Per questo, affermò in alcuni degli articoli ripubblicati nel 1992, René Magritte era un pittore ideale per il saccheggio da parte dei pubblicitari, di cui sovente aveva adottato a sua volta le tecniche e gli stili.

Ma a tale principio Testa sarebbe rimasto fedele anche dopo, trovandosi in anticipo sulle istanze minimaliste in uno dei suoi cartelloni più celebri: il Punt e mes per la Carpano (1960), con la sua mezza sfera rossa sormontata da un’altra sfera, che gli guadagnò un omaggio esplicito da parte di Mimmo Rotella.

Era però il surrealismo l’avanguardia più «pop», che offriva gli strumenti per combinare immagini di impatto, come le dita inchiodate a croce nella campagna referendaria sul divorzio (1970), o quelle legate come un mazzo di asparagi per la copertina di «Humor graphic» (1975), pronte a migrare in una lunga serie di varianti sul tema fra schizzi su carta e quadri dai colori accesi: dita che si intrecciano o campeggiano prorompenti, fin quasi a trasformarsi in capezzoli che ne tradiscono la carica erotica.

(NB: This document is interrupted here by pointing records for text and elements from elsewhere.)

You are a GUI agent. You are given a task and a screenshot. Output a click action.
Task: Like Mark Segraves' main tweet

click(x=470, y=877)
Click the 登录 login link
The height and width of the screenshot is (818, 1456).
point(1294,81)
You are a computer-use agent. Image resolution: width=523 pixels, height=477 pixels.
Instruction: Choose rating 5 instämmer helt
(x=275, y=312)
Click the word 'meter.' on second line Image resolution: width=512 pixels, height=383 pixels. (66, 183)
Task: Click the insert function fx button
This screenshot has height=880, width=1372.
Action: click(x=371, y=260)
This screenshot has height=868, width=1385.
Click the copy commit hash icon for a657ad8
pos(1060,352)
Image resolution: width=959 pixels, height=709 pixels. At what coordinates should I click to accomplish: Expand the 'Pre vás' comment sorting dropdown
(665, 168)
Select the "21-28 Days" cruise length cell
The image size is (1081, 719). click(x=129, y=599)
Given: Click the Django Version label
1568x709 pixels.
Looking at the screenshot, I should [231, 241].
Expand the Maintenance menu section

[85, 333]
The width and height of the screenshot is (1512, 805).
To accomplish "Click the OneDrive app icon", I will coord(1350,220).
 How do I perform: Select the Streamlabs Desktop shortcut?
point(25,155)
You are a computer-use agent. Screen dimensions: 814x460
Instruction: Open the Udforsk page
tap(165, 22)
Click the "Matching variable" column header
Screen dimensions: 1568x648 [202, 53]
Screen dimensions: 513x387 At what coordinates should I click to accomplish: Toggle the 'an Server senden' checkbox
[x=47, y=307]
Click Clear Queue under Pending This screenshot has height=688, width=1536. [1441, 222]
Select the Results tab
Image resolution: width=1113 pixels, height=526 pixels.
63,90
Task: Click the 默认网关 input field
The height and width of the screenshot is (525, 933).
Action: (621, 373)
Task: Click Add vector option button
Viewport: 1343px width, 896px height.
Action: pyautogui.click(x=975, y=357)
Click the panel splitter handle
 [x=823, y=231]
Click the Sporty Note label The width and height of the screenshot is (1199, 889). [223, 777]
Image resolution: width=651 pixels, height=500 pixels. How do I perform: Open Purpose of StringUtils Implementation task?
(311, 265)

La coerenza pubblicitaria, tuttavia, non contempla solo l’arte della citazione, ma una duttilità dello stile che alterna disinvoltamente illustrazione iperrealista e sprezzatura pittorica: conciliava così il tedoforo esemplato sulla lezione di Mario Sironi nel primo manifesto per le Olimpiadi di Roma (1958) e il fotomontaggio con monumentale pollice che si erge in mezzo a un parcheggio di coloratissime auto, come una scultura di César, sulla copertina di «Linea Grafica» (1970).

Allo stesso tempo, lo stile e l’arguzia inventiva di Testa non mutavano, sia che ricorresse al disegno o, come in molte campagne di carattere sociale, alla fotografia, o ancora affrontando la transizione dall’immagine ferma a quella animata, dalla cartellonistica a Carosello.

Come fa notare Marlow, Testa ragionava più per immagini che per narrazioni, costruendo «le sue rime e i suoi giochi visivi» come strumenti sofisticati messi al servizio dei marchi e dei prodotti, con un inedito senso del meraviglioso e dell’assurdo uniti ai modi della caricatura.

Nei quasi due minuti concessi dai regolamenti della televisione di Stato per uno spot, egli era riuscito a declinare con bonaria ironia l’austera geometria monocroma degli artisti suoi contemporanei, per dare vita ad alcuni popolarissimi personaggi del cortometraggio pubblicitario: da Caballero e Carmencita a Papalla, fino al popolarissimo Pippo, l’ippopotamo blu come un monocromo di Klein.